Employers who don’t payroll benefits submit a P11D form to HMRC after the tax year ends on 5 April. HMRC then adjusts your tax code for the following year to collect the tax owed. Your personal allowance effectively shrinks, meaning you pay a bit more tax each month until the debt is cleared. The P11D(b) return, which reports the employer’s Class 1A NIC liability, must be filed by 6 July following the end of the tax year.9GOV.UK. How to Use the Payrolling Benefits and Expenses Online Service Late filing triggers a penalty of £100 per 50 employees for each month the return is overdue.10GOV.UK. Expenses and Benefits for Employers – Deadlines

Mandatory Payrolling From April 2027

HMRC has confirmed that payrolling of benefits in kind will become mandatory from April 2027, replacing the P11D process for most benefits including health insurance.11GOV.UK. Technical Note Mandating the Reporting of Benefits in Kind and Expenses Through Payroll Software an Update This date was originally April 2026 but was pushed back to give employers more preparation time.

Under the new system, employers will report the cash equivalent of benefits through their regular Full Payment Submission each pay period, alongside normal salary data. Class 1A NICs will also be calculated and paid each period rather than as an annual lump sum. Employers won’t need to register separately to payroll benefits (except for loans and accommodation, which temporarily keep the P11D). HMRC will run a coding exercise before April 2027, removing existing benefit-in-kind adjustments from employee tax codes so that benefits are taxed correctly through the new real-time process.11GOV.UK. Technical Note Mandating the Reporting of Benefits in Kind and Expenses Through Payroll Software an Update

For the first year of mandatory payrolling (2027/28), HMRC has said it won’t charge penalties for genuine errors related to the new process, though late filing and late payment penalties still apply. If your employer hasn’t yet switched to voluntary payrolling, expect the transition during the 2026/27 tax year as companies update their payroll software.

Health-Related Benefits That Are Tax-Free

Not every health perk from your employer triggers a tax charge. Several specific exemptions exist, and they’re worth knowing because they can meaningfully reduce your taxable benefits.

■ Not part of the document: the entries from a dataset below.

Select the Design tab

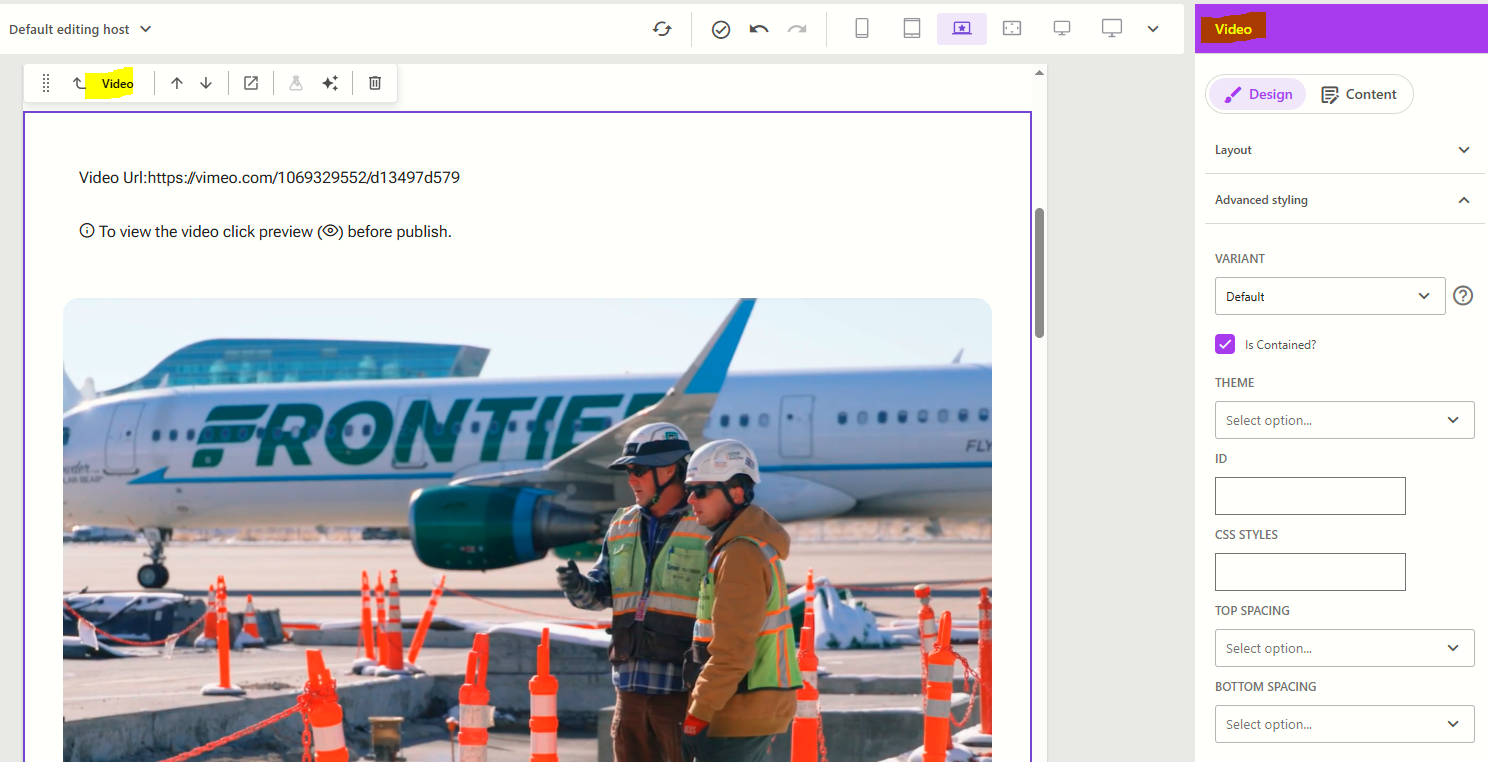point(1257,94)
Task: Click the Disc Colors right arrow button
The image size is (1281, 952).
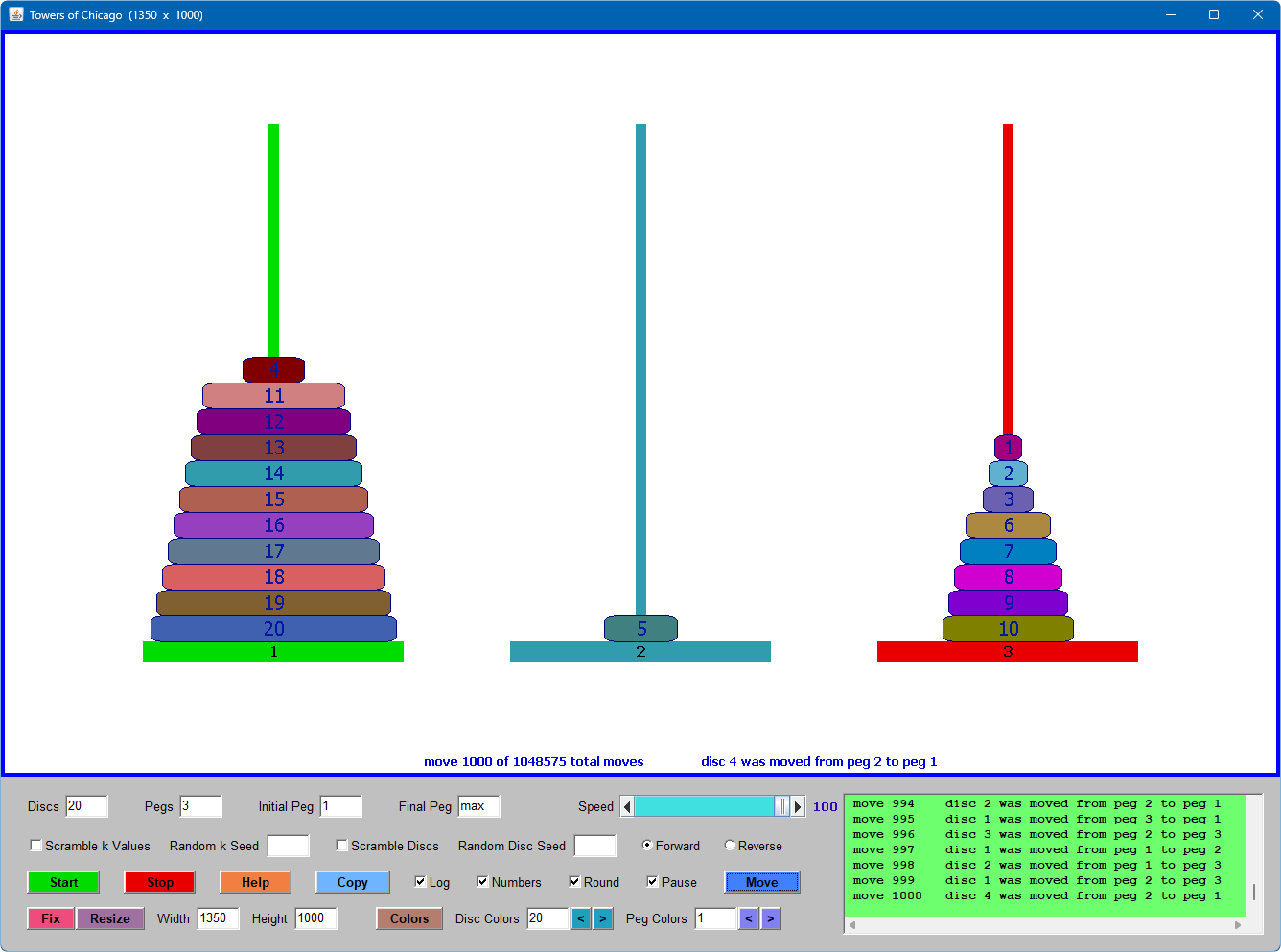Action: click(603, 918)
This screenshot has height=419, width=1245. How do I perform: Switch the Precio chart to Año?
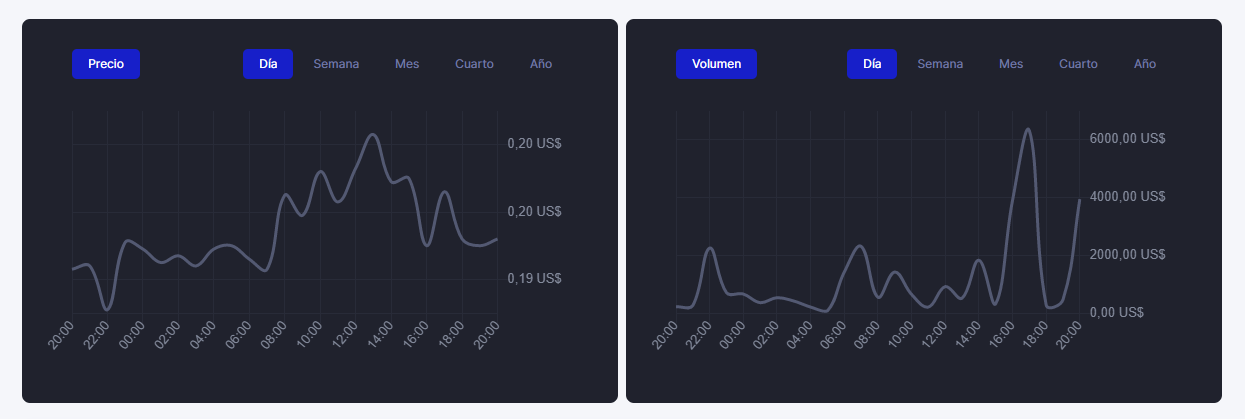541,64
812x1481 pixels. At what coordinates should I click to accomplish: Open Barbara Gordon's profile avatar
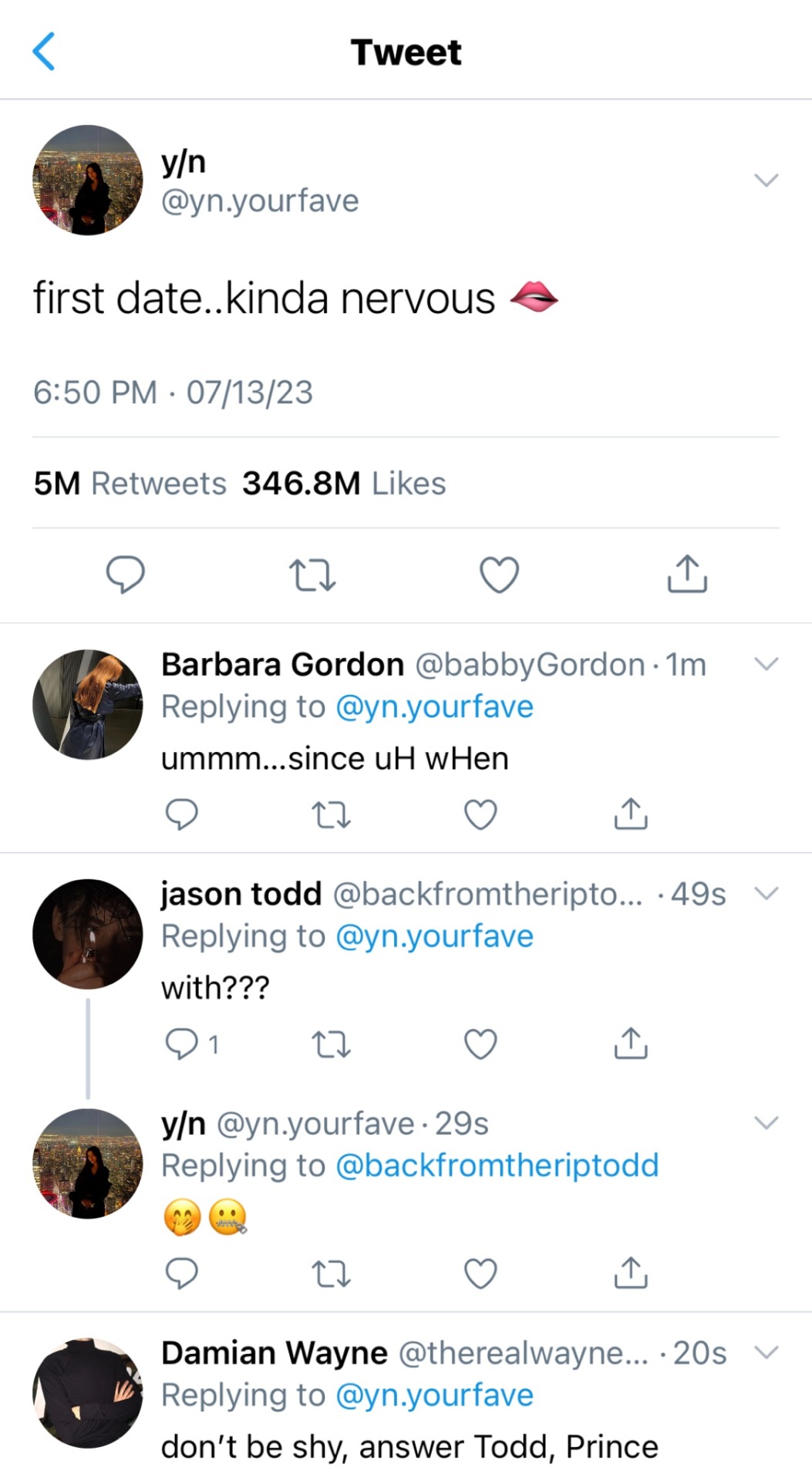tap(88, 704)
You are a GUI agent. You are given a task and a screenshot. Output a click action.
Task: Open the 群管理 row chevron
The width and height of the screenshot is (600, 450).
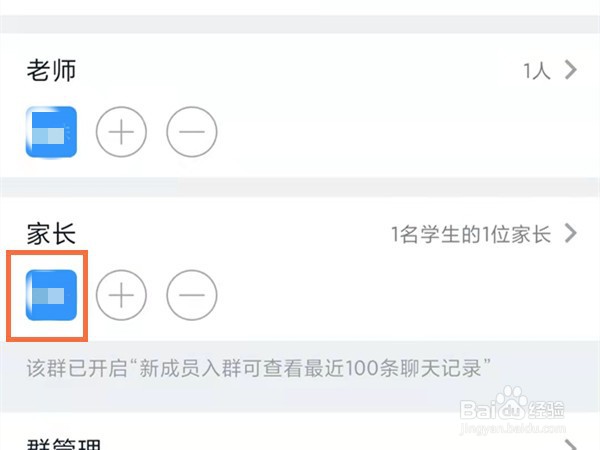click(571, 445)
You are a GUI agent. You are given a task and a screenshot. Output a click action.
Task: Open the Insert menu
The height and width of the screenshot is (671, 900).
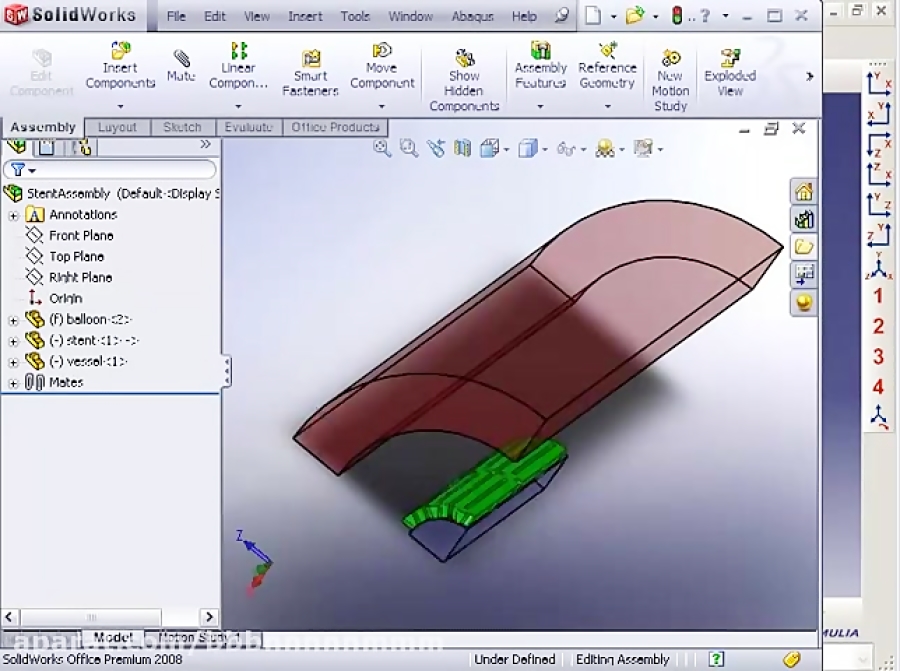click(305, 16)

Annual Health Screenings and Check-Ups

Your employer can provide one health screening and one medical check-up per tax year without it counting as a taxable benefit. The exemption covers both, so you could have a general health screen and a separate check-up in the same year. The key condition is that the screenings must be available to all employees or to a defined group, not offered selectively as a reward.12GOV.UK. Employment Income Manual EIM21765 – Particular Benefits Cost of Periodic Health Screening and Medical Check-Ups and Eye Tests

Eye Tests and Corrective Lenses for Screen Workers

If your job involves regular use of a computer or other visual display unit, your employer can pay for eye tests without creating a taxable benefit. If the test reveals you need glasses specifically for screen work, the cost of basic corrective lenses is also exempt. The exemption only covers lenses needed for VDU use, not a general upgrade to designer frames.12GOV.UK. Employment Income Manual EIM21765 – Particular Benefits Cost of Periodic Health Screening and Medical Check-Ups and Eye Tests

Medical Treatment While Working Abroad

If you fall ill or need treatment while abroad on business, any medical costs your employer covers are tax-free. Your employer must have committed in advance to paying medical expenses for staff travelling overseas. The exemption applies whether the employer pays the provider directly or reimburses you after the fact.13GOV.UK. Expenses and Benefits Medical or Dental Treatment and Insurance Whats Exempt

Trivial Benefits

Small health-related perks like a flu jab or a wellness gift may escape tax under the trivial benefits rule, provided the cost is £50 or less, the benefit isn’t cash or a cash voucher, it isn’t a reward for performance, and it isn’t written into your employment contract.14GOV.UK. Tax on Trivial Benefits All four conditions must be met. A £30 flu vaccination offered to all staff would normally qualify. A £60 wellness hamper would not, regardless of the other conditions, because it exceeds the cost threshold.